Mark and I stayed in fairly close contact. One day Mark asked me the date of my birthday. I knew we were close, but guy friends just usually aren’t into sharing birthday gifts. (Dec. 21st for anyone interested).
Around the first of December I received a long envelope with Mark’s return address. I’m glad I didn’t just rip into the envelope. Once I opened it up it was an autographed copy of the “Pyramid of Success” by Coach John Wooden. It was like I held the copy in my hand and for a minute couldn’t breathe. I thought how awesome a gift. It was the best birthday gift I had ever received. I couldn’t really tell anyone that because I didn’t want to offend my mother or my wife. I can remember when I opened the package and just sitting there for a few minutes and staring at the autographed Pyramid by Coach Wooden. It was not just any autograph and it was not just any copy of the “Pyramid of Success”. It was the real deal and signed by the Coach himself. This was something that I could tell I was going to a treasure for quite some time. I still have it on my wall in my office and I hope it stays there for a long time. It is a cherished possession.

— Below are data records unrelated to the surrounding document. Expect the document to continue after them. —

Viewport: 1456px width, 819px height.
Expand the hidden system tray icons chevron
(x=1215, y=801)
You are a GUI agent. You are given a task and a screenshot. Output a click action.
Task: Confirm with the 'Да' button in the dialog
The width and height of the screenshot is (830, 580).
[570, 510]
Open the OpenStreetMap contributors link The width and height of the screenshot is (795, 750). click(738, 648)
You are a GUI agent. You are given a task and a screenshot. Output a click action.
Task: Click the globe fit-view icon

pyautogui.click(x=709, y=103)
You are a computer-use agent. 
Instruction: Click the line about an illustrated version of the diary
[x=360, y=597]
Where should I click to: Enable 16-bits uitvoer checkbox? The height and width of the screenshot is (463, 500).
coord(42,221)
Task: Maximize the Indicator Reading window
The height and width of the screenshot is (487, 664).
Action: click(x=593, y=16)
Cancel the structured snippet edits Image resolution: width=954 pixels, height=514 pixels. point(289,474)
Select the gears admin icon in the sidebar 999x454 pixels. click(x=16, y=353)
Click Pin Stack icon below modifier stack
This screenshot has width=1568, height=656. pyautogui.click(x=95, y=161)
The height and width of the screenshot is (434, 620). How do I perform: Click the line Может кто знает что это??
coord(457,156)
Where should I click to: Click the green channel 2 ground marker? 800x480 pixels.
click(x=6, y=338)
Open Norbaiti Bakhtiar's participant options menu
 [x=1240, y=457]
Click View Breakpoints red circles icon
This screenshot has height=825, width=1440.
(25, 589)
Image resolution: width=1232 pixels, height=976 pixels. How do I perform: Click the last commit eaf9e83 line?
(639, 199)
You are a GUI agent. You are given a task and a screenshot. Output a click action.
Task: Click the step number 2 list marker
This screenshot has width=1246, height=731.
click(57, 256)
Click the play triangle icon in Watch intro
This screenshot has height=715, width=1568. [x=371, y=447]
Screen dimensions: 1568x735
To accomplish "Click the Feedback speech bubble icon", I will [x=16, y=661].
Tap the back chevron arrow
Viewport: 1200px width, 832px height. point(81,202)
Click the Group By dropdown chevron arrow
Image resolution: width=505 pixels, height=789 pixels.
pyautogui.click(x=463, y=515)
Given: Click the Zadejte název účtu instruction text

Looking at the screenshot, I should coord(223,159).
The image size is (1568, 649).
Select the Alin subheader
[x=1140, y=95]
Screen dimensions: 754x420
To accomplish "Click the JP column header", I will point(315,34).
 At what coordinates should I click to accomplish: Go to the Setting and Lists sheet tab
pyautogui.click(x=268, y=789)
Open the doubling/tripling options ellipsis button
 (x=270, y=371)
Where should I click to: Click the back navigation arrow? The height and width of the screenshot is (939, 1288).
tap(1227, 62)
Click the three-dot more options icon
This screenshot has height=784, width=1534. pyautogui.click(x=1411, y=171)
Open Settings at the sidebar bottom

Years later I was an assistant for Mark at Murray State University and then at the University of Alabama. I had always wanted to go and see Coach Wooden and meet him personally. Mark had said sometime maybe when we were out in California recruiting we could make it happen. Some trips had come and gone to Los Angeles without seeing Coach Wooden. I never pushed Mark about going to see Coach Wooden and I’m not sure why. For some reason I guess I thought if it was meant to be it would all work out.
We were recruiting a young man from Southern California in the spring of 1999. As we made travel plans to go out for our home visit Mark came into my office a couple of days before the trip and said, “If you can get us into Los Angeles early enough in the day maybe we can go see Coach Wooden before the home visit.”
That’s all I needed to hear. Get us there early enough? I would have had us walking there. We had one other stop before we headed to Los Angeles. I had us on the latest flight into Dallas the night before and getting up for the first flight out the next morning for LA. Mark was surprised this was the best way for us to get to L.A. When we were getting up the next morning with only a few hours of sleep Mark, asked, “Is the best flight we could get to L.A.?” It was selective hearing on my part of course. I didn’t say it was the best way. I just said was the way we were getting to Los Angeles.
When he said get there early to see Coach Wooden that was all I needed to hear. Sleep could come later. Once we landed and got the rental car and drove near Coach Wooden’s condominium I was bugging Mark to call almost with the anxiety of a seventh grader. We called once around 7:45 a.m. and there was no answer. Coach Wooden goes to eat breakfast usually at the same place every day at the same time I learned later. There we were in early from our flight. Mark is tired and I’m anxious. “Call, call, call”, I ‘m telling Mark. It is like two kids in junior high. Mark does not want to keep leaving messages so we wait and wait and wait.
Finally around 9 a.m. we get in touch with Coach Wooden and head to his home. If you have read any stories about his home they are true. At the time I had no idea what to expect. What do you expect when you go into the house of a living legend? We walked down the hall toward his condominium and then knocked on the door. There he was. He answered the door alone without the help of anyone else. No maid or butler. Just Coach Wooden, possibly the greatest coach of all time, at the door.
Whatever your chosen profession, imagine how you would go into that meeting with Bill Gates, Warren Buffet, Billy Graham, any top politician or any top leader in the entertainment field. John Wooden was named by ESPN as the greatest coach of century (1900-1999). As a coach he holds a record that many feel will not be broken in men’s college basketball with 88 consecutive victories. His 10 national championships in 12 years are among the few records that will stay for a long time.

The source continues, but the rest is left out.